- _Task statement_
Check which lines in the records hold "range" and report how many there are, with no other text.

- _Data section_
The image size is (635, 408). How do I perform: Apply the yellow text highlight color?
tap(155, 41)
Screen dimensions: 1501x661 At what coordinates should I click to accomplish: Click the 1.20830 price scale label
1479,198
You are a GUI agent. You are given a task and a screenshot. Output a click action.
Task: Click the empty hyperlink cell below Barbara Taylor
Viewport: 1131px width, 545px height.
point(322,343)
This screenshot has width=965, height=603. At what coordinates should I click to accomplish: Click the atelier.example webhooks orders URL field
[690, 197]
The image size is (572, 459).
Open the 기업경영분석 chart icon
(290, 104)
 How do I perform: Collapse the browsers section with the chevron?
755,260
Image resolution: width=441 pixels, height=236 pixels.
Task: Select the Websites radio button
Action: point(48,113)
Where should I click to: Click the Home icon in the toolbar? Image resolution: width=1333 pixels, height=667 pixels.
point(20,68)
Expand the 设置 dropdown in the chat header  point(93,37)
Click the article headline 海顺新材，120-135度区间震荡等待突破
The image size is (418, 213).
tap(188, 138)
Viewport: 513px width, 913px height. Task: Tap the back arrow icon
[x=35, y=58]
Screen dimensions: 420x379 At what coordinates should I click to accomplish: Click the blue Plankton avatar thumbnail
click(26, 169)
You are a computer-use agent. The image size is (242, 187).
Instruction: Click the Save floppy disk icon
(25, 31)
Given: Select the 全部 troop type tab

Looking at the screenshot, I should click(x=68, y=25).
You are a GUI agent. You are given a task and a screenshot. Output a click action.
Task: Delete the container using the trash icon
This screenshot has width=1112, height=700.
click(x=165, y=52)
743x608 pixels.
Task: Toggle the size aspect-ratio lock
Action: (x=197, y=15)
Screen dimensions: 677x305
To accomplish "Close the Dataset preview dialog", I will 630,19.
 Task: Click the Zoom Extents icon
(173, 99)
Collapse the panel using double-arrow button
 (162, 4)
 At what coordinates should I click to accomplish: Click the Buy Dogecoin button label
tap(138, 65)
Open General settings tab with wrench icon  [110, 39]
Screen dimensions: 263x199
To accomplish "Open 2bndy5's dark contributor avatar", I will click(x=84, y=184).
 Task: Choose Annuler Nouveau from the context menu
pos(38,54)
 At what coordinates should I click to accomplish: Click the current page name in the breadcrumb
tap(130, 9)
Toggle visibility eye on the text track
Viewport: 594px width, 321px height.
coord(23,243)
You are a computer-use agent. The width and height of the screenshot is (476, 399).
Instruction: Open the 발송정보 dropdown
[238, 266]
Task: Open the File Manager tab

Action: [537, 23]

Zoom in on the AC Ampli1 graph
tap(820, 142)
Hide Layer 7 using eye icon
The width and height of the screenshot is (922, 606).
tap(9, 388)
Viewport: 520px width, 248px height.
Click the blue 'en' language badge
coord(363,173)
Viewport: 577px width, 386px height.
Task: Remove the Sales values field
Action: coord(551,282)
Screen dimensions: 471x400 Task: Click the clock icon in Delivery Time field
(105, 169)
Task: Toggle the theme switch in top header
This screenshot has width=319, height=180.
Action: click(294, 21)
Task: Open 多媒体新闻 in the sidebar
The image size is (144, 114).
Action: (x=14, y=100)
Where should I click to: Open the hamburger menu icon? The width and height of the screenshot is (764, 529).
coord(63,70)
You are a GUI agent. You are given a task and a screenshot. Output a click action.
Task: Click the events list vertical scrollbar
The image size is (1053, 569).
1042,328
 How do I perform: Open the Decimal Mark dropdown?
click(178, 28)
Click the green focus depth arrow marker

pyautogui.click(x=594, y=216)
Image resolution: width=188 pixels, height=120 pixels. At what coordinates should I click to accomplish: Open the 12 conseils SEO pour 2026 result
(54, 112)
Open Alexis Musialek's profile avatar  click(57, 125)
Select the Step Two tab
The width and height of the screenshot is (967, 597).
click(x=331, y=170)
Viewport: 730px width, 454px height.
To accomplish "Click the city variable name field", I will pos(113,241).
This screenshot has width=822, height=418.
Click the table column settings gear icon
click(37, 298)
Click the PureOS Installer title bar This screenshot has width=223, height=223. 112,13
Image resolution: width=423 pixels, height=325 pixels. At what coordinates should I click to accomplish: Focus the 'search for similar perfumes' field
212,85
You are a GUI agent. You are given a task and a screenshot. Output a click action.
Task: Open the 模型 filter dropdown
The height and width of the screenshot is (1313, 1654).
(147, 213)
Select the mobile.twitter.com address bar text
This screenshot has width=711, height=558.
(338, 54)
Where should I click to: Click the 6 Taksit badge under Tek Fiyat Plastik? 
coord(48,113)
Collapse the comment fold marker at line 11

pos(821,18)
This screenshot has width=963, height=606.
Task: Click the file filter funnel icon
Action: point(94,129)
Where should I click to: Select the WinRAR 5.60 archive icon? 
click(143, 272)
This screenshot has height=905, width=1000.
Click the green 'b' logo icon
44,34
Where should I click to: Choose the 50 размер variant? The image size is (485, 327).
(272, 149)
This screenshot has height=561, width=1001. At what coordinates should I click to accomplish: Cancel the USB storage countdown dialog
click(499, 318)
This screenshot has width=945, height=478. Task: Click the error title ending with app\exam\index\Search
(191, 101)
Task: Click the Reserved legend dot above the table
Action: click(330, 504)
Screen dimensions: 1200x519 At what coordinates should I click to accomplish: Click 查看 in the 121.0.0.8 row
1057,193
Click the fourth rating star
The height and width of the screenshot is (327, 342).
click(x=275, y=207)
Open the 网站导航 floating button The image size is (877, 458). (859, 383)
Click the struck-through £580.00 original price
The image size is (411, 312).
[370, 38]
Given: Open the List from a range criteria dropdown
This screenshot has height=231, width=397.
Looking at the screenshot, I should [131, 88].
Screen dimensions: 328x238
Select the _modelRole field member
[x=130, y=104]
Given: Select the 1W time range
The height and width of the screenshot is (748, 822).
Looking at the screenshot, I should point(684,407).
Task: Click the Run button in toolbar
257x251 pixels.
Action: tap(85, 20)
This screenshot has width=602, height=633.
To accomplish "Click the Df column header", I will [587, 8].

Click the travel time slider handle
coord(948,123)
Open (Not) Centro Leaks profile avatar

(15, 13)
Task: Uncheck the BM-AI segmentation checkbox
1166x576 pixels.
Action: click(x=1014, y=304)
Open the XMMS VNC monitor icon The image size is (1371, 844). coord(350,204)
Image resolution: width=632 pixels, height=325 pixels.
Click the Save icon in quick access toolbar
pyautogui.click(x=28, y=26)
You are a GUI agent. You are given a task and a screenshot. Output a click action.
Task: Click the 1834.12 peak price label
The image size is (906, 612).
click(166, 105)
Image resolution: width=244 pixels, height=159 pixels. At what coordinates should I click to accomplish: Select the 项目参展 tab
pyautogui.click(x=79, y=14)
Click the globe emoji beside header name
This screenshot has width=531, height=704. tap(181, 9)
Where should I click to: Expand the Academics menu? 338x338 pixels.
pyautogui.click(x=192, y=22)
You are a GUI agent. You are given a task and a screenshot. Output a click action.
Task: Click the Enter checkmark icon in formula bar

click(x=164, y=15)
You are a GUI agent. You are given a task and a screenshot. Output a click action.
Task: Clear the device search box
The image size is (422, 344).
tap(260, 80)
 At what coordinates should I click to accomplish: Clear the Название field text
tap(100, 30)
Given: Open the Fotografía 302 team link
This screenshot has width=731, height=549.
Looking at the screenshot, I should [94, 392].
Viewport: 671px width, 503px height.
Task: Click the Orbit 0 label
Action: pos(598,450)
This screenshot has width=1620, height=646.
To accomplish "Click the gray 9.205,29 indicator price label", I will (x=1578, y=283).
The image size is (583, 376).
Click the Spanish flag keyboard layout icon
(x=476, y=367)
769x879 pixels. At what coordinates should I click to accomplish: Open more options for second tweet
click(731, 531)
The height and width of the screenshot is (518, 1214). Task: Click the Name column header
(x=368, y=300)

- _Your solution_
2